Правда сталинских репрессий | страница 109
Всего в этом списке «интернационалистов» одной только дивизии — кстати, неполном — 204 подобных имени и, между прочим, о каждом шестом из них сообщено, что он — «пулеметчик» или даже "командир пулеметного отделения" либо «взвода» или "заведующий оружием полка", что, конечно, весьма показательно.
Итак, из вышеизложенного, полагаю, ясно, сколь значительна была роль «иностранцев» в России 1917–1922 годов. Существовал своего рода единый «инородный» стержень, пронизывающий власть (в самом широком смысле этого слова) сверху донизу — от членов ЦК до командиров пулеметных отделений. И решусь утверждать, что без этого «компонента» большевики и не смогли бы победить, не сумели бы прочно утвердить свою власть.
Такая постановка вопроса, конечно же, вызовет у многих и недоумение, и гнев: что ж, выходит, судьба России не могла быть решена без «иностранного» участия? Неужели русские сами, без «чужаков», не могли преодолеть охватившие страну всеобщую смуту и междоусобие?
Но обращение к мировой истории убеждает, что в подобных ситуациях роль «чужаков» закономерна или даже необходима. Так, в 1640-х годах в Великобритании разразилась революция, которая надолго ввергла страну в хаос и тяжкие кровавые конфликты. И порядок восстановился лишь после того, как голландский принц Вильгельм был приглашен основными политическими силами страны в качестве короля и, придя со своим — иностранным (!) — войском, правил Великобританией почти полтора десятилетия до своей кончины.

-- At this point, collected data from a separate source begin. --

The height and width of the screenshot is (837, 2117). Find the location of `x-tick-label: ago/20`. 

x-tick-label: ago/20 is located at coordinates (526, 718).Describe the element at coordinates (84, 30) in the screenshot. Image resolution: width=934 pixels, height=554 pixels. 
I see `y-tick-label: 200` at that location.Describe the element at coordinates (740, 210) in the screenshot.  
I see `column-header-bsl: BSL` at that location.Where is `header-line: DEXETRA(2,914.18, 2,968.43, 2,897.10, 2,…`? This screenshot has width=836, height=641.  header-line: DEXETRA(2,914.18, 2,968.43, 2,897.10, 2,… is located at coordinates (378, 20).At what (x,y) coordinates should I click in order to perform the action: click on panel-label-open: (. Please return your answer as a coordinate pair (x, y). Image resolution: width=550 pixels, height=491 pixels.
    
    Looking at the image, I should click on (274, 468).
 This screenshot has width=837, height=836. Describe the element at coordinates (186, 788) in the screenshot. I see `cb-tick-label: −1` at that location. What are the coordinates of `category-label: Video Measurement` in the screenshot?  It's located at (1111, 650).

И другой — гораздо более широко известный, но в то же время крайне редко осмысляемый — исторический факт. Великая французская революция погрузила страну в состояние войны всех против всех; даже ближайшие единомышленники предались настоящему самопожиранию. И Бонапарт, который в той или иной степени установил прочную власть, был, в сущности, настоящим иностранцем. Среди миллионов французских мужчин такого не нашлось, и во Франции, вообще-то, не любят упоминаний о национальности наиболее чтимого героя страны. А ведь он был итальянцем, вернее, корсиканцем (то есть представителем определенной «ветви» итальянского народа, говорящей на особенном диалекте). Правда, за год до его появления на свет его родная Корсика была присоединена к Франции, и позднее его отец, честолюбивый корсиканский дворянин, отправил десятилетнего сына учиться во Францию в военное учебное заведение, где мальчик для начала должен был овладеть французским языком.